4. The equation is: M = 23 * G.

**Part (b): Determine the domain and range**
1. **Domain** means all the possible amounts of gas ('G') that can be in the tank.
* The least amount of gas John can have is 0 gallons (an empty tank).
* The most amount of gas John can have is 15 gallons (a full tank).
* So, the domain for G is from 0 to 15, which we write as: 0 ≤ G ≤ 15.
2. **Range** means all the possible number of miles ('M') John can drive.
* If John has 0 gallons (the smallest amount), he can drive M = 23 * 0 = 0 miles.
* If John has 15 gallons (the largest amount), he can drive M = 23 * 15 = 345 miles.
* So, the range for M is from 0 to 345, which we write as: 0 ≤ M ≤ 345.

Alternative answer

Answer:
(a) m = 23g
(b) Domain: 0 ≤ g ≤ 15, Range: 0 ≤ m ≤ 345 Explain
This is a question about **writing a relationship as an equation** and understanding **domain and range** in a real-world problem. The solving step is:

(a) To find the total miles John can drive (let's call that 'm'), we just multiply the number of gallons of gas he has (let's call that 'g') by how many miles he gets per gallon. Since he gets 23 miles for every 1 gallon, the equation is m = 23 * g, or m = 23g.

(b) For the domain, we need to think about how much gas John can have in his tank. The least amount of gas is 0 gallons (an empty tank).

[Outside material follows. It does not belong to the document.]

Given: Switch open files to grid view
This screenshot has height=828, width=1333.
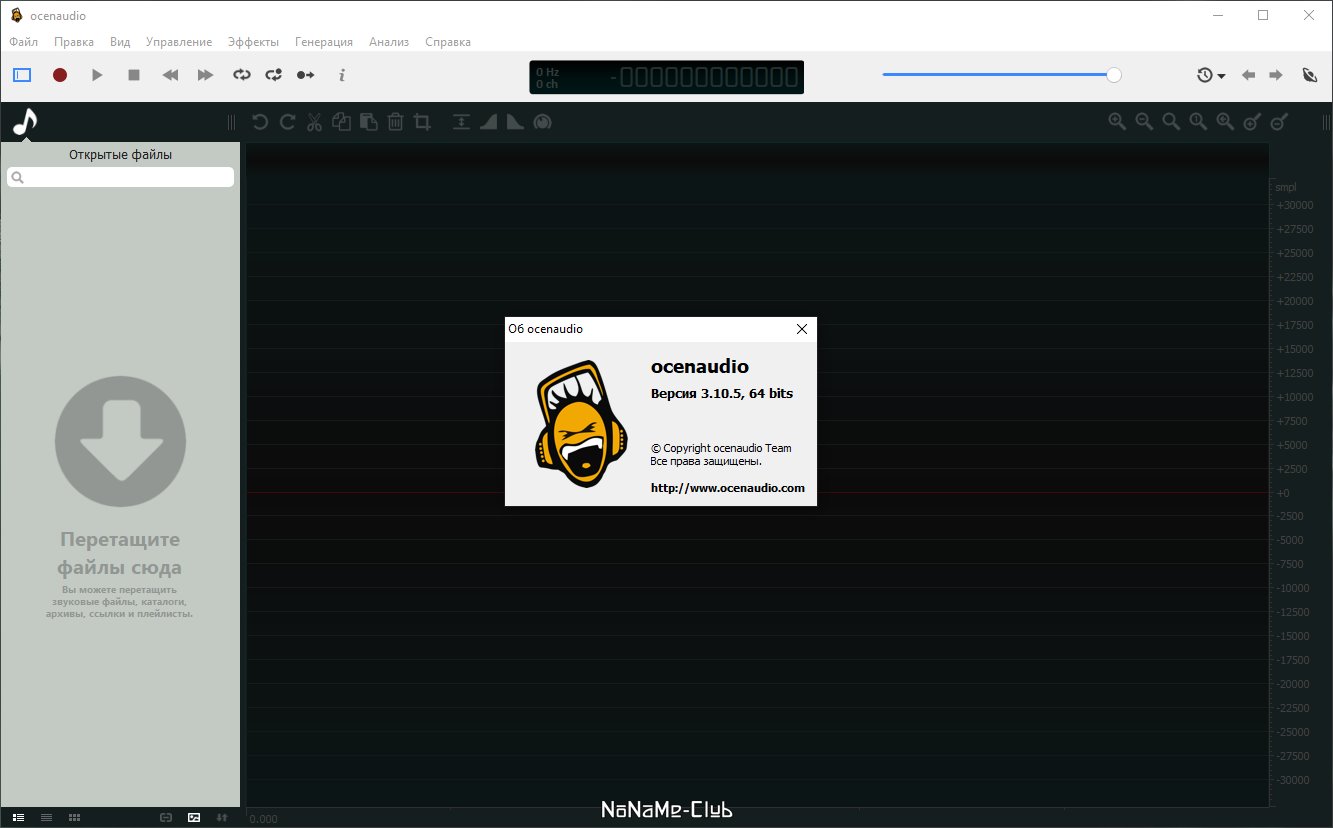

The most gas his tank can hold is 15 gallons. So, the number of gallons 'g' can be anything from 0 up to 15. We write this as 0 ≤ g ≤ 15.

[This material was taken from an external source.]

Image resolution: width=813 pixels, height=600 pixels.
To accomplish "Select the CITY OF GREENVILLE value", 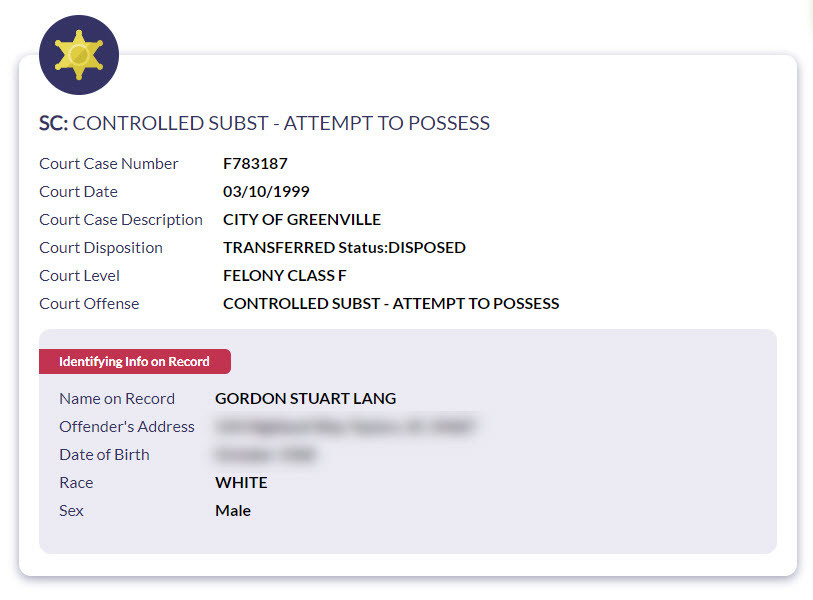I will (301, 220).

For the range, we need to think about how many miles John can drive with that amount of gas.
* If he has 0 gallons (g=0), he can drive 0 miles (m = 23 * 0 = 0).
* If he has a full tank of 15 gallons (g=15), he can drive 23 miles/gallon * 15 gallons = 345 miles.
So, the number of miles 'm' he can drive can be anything from 0 up to 345. We write this as 0 ≤ m ≤ 345.